## INPUT RECORDS
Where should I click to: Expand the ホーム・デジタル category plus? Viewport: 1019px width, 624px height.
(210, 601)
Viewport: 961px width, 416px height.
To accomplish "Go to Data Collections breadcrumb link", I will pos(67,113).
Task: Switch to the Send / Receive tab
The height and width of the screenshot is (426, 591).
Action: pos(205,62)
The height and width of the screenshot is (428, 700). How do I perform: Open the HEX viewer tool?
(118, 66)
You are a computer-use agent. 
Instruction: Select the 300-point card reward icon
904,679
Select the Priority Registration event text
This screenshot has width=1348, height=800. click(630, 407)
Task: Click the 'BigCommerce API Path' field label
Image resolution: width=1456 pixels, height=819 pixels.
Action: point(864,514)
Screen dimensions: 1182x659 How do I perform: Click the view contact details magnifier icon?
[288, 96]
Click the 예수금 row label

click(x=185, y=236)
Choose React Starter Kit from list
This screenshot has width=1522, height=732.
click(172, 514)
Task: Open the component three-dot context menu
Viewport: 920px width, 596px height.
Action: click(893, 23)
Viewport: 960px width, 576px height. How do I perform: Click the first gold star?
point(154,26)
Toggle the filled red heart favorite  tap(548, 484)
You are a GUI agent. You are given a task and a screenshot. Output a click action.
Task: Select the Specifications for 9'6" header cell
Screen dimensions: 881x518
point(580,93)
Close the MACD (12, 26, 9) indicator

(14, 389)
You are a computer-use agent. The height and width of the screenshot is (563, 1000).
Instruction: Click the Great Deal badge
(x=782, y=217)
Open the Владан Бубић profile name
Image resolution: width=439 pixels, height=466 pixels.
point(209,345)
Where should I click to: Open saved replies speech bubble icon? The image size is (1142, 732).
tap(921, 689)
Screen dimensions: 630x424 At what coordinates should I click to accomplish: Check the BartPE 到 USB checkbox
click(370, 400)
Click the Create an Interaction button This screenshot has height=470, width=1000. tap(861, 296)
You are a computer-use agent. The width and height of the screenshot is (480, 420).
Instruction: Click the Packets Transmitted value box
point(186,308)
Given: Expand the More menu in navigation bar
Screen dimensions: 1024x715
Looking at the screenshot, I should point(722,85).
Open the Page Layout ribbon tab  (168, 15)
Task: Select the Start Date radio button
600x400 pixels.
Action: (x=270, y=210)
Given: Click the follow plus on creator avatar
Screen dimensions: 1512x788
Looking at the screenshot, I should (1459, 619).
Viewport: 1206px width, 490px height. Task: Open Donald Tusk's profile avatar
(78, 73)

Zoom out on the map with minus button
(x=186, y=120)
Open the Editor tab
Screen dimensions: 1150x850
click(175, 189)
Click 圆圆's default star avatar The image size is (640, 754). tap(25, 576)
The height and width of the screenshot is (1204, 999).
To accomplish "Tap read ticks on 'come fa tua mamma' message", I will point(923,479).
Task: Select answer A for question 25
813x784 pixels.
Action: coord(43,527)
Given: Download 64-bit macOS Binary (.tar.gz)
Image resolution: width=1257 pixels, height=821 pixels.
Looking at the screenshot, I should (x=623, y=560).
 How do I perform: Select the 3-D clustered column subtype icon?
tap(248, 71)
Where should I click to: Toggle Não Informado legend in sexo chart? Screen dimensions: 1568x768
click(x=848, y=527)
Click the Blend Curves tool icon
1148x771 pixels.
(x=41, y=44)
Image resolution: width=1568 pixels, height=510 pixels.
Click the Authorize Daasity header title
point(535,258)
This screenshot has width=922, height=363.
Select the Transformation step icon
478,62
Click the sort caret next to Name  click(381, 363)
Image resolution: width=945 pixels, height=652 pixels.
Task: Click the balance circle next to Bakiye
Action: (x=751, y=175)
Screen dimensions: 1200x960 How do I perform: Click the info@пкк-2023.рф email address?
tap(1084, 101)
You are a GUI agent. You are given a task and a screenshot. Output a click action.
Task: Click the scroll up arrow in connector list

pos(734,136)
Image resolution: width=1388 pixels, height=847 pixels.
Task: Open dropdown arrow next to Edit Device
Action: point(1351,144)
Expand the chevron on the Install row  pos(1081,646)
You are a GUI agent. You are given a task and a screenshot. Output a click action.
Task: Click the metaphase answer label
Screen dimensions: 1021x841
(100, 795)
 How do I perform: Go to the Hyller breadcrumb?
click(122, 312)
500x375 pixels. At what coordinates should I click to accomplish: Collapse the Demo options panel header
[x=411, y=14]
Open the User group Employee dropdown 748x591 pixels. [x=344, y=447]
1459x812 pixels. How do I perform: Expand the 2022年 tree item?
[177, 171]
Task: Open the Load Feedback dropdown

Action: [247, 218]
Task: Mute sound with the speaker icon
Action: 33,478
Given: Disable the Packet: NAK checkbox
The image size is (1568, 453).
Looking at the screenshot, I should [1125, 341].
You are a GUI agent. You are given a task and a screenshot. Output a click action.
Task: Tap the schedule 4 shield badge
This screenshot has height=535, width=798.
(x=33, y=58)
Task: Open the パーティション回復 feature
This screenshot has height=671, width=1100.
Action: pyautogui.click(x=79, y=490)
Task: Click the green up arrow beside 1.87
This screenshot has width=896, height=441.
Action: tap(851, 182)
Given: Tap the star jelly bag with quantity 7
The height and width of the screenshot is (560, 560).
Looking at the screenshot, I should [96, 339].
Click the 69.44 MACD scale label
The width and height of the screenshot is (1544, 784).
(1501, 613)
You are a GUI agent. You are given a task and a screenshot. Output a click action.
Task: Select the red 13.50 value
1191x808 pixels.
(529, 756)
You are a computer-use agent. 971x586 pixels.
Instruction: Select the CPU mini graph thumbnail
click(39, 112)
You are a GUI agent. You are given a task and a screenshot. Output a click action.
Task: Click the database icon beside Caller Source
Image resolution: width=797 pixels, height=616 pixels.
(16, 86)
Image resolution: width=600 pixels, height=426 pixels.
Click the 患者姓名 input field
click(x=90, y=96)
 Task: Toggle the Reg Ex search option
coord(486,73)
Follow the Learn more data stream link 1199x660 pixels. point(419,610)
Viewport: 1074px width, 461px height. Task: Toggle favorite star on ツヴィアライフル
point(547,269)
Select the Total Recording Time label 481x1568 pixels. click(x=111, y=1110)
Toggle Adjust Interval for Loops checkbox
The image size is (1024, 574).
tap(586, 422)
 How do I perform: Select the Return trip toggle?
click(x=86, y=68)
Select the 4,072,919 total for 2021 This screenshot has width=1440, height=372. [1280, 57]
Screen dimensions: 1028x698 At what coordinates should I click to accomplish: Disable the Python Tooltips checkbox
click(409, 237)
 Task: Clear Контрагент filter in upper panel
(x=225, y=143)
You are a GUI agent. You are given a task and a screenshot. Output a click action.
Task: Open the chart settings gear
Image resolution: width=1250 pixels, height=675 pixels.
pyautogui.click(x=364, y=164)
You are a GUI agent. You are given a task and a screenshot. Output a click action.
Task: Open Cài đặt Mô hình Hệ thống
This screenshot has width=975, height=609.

## ASSIGNED TASK
The records above must be repeated exactly, in their entirety.

## TASK OUTPUT
Where should I click to: Expand the ホーム・デジタル category plus? Viewport: 1019px width, 624px height.
(210, 601)
Viewport: 961px width, 416px height.
To accomplish "Go to Data Collections breadcrumb link", I will pos(67,113).
Task: Switch to the Send / Receive tab
The height and width of the screenshot is (426, 591).
Action: pos(205,62)
The height and width of the screenshot is (428, 700). How do I perform: Open the HEX viewer tool?
(118, 66)
You are a computer-use agent. 
Instruction: Select the 300-point card reward icon
904,679
Select the Priority Registration event text
This screenshot has width=1348, height=800. click(630, 407)
Task: Click the 'BigCommerce API Path' field label
Image resolution: width=1456 pixels, height=819 pixels.
Action: point(864,514)
Screen dimensions: 1182x659 How do I perform: Click the view contact details magnifier icon?
[288, 96]
Click the 예수금 row label

click(x=185, y=236)
Choose React Starter Kit from list
This screenshot has width=1522, height=732.
click(172, 514)
Task: Open the component three-dot context menu
Viewport: 920px width, 596px height.
Action: click(893, 23)
Viewport: 960px width, 576px height. How do I perform: Click the first gold star?
point(154,26)
Toggle the filled red heart favorite  tap(548, 484)
You are a GUI agent. You are given a task and a screenshot. Output a click action.
Task: Select the Specifications for 9'6" header cell
Screen dimensions: 881x518
point(580,93)
Close the MACD (12, 26, 9) indicator

(14, 389)
You are a computer-use agent. The height and width of the screenshot is (563, 1000).
Instruction: Click the Great Deal badge
(x=782, y=217)
Open the Владан Бубић profile name
Image resolution: width=439 pixels, height=466 pixels.
point(209,345)
Where should I click to: Open saved replies speech bubble icon? The image size is (1142, 732).
tap(921, 689)
Screen dimensions: 630x424 At what coordinates should I click to accomplish: Check the BartPE 到 USB checkbox
click(370, 400)
Click the Create an Interaction button This screenshot has height=470, width=1000. tap(861, 296)
You are a computer-use agent. The width and height of the screenshot is (480, 420).
Instruction: Click the Packets Transmitted value box
point(186,308)
Given: Expand the More menu in navigation bar
Screen dimensions: 1024x715
Looking at the screenshot, I should point(722,85).
Open the Page Layout ribbon tab  (168, 15)
Task: Select the Start Date radio button
600x400 pixels.
Action: (x=270, y=210)
Given: Click the follow plus on creator avatar
Screen dimensions: 1512x788
Looking at the screenshot, I should (1459, 619).
Viewport: 1206px width, 490px height. Task: Open Donald Tusk's profile avatar
(78, 73)

Zoom out on the map with minus button
(x=186, y=120)
Open the Editor tab
Screen dimensions: 1150x850
click(175, 189)
Click 圆圆's default star avatar The image size is (640, 754). tap(25, 576)
The height and width of the screenshot is (1204, 999).
To accomplish "Tap read ticks on 'come fa tua mamma' message", I will point(923,479).
Task: Select answer A for question 25
813x784 pixels.
Action: coord(43,527)
Given: Download 64-bit macOS Binary (.tar.gz)
Image resolution: width=1257 pixels, height=821 pixels.
Looking at the screenshot, I should (x=623, y=560).
 How do I perform: Select the 3-D clustered column subtype icon?
tap(248, 71)
Where should I click to: Toggle Não Informado legend in sexo chart? Screen dimensions: 1568x768
click(x=848, y=527)
Click the Blend Curves tool icon
1148x771 pixels.
(x=41, y=44)
Image resolution: width=1568 pixels, height=510 pixels.
Click the Authorize Daasity header title
point(535,258)
This screenshot has width=922, height=363.
Select the Transformation step icon
478,62
Click the sort caret next to Name  click(381, 363)
Image resolution: width=945 pixels, height=652 pixels.
Task: Click the balance circle next to Bakiye
Action: (x=751, y=175)
Screen dimensions: 1200x960 How do I perform: Click the info@пкк-2023.рф email address?
tap(1084, 101)
You are a GUI agent. You are given a task and a screenshot. Output a click action.
Task: Click the scroll up arrow in connector list

pos(734,136)
Image resolution: width=1388 pixels, height=847 pixels.
Task: Open dropdown arrow next to Edit Device
Action: point(1351,144)
Expand the chevron on the Install row  pos(1081,646)
You are a GUI agent. You are given a task and a screenshot. Output a click action.
Task: Click the metaphase answer label
Screen dimensions: 1021x841
(100, 795)
 How do I perform: Go to the Hyller breadcrumb?
click(122, 312)
500x375 pixels. At what coordinates should I click to accomplish: Collapse the Demo options panel header
[x=411, y=14]
Open the User group Employee dropdown 748x591 pixels. [x=344, y=447]
1459x812 pixels. How do I perform: Expand the 2022年 tree item?
[177, 171]
Task: Open the Load Feedback dropdown

Action: [247, 218]
Task: Mute sound with the speaker icon
Action: 33,478
Given: Disable the Packet: NAK checkbox
The image size is (1568, 453).
Looking at the screenshot, I should [1125, 341].
You are a GUI agent. You are given a task and a screenshot. Output a click action.
Task: Tap the schedule 4 shield badge
This screenshot has height=535, width=798.
(x=33, y=58)
Task: Open the パーティション回復 feature
This screenshot has height=671, width=1100.
Action: pyautogui.click(x=79, y=490)
Task: Click the green up arrow beside 1.87
This screenshot has width=896, height=441.
Action: tap(851, 182)
Given: Tap the star jelly bag with quantity 7
The height and width of the screenshot is (560, 560).
Looking at the screenshot, I should [96, 339].
Click the 69.44 MACD scale label
The width and height of the screenshot is (1544, 784).
(1501, 613)
You are a GUI agent. You are given a task and a screenshot. Output a click action.
Task: Select the red 13.50 value
1191x808 pixels.
(529, 756)
You are a computer-use agent. 971x586 pixels.
Instruction: Select the CPU mini graph thumbnail
click(39, 112)
You are a GUI agent. You are given a task and a screenshot. Output a click action.
Task: Click the database icon beside Caller Source
Image resolution: width=797 pixels, height=616 pixels.
(16, 86)
Image resolution: width=600 pixels, height=426 pixels.
Click the 患者姓名 input field
click(x=90, y=96)
 Task: Toggle the Reg Ex search option
coord(486,73)
Follow the Learn more data stream link 1199x660 pixels. point(419,610)
Viewport: 1074px width, 461px height. Task: Toggle favorite star on ツヴィアライフル
point(547,269)
Select the Total Recording Time label 481x1568 pixels. click(x=111, y=1110)
Toggle Adjust Interval for Loops checkbox
The image size is (1024, 574).
tap(586, 422)
 How do I perform: Select the Return trip toggle?
click(x=86, y=68)
Select the 4,072,919 total for 2021 This screenshot has width=1440, height=372. [1280, 57]
Screen dimensions: 1028x698 At what coordinates should I click to accomplish: Disable the Python Tooltips checkbox
click(409, 237)
 Task: Clear Контрагент filter in upper panel
(x=225, y=143)
You are a GUI agent. You are given a task and a screenshot. Output a click action.
Task: Open the chart settings gear
Image resolution: width=1250 pixels, height=675 pixels.
pyautogui.click(x=364, y=164)
You are a GUI agent. You are given a task and a screenshot. Output a click action.
Task: Open Cài đặt Mô hình Hệ thống
This screenshot has width=975, height=609.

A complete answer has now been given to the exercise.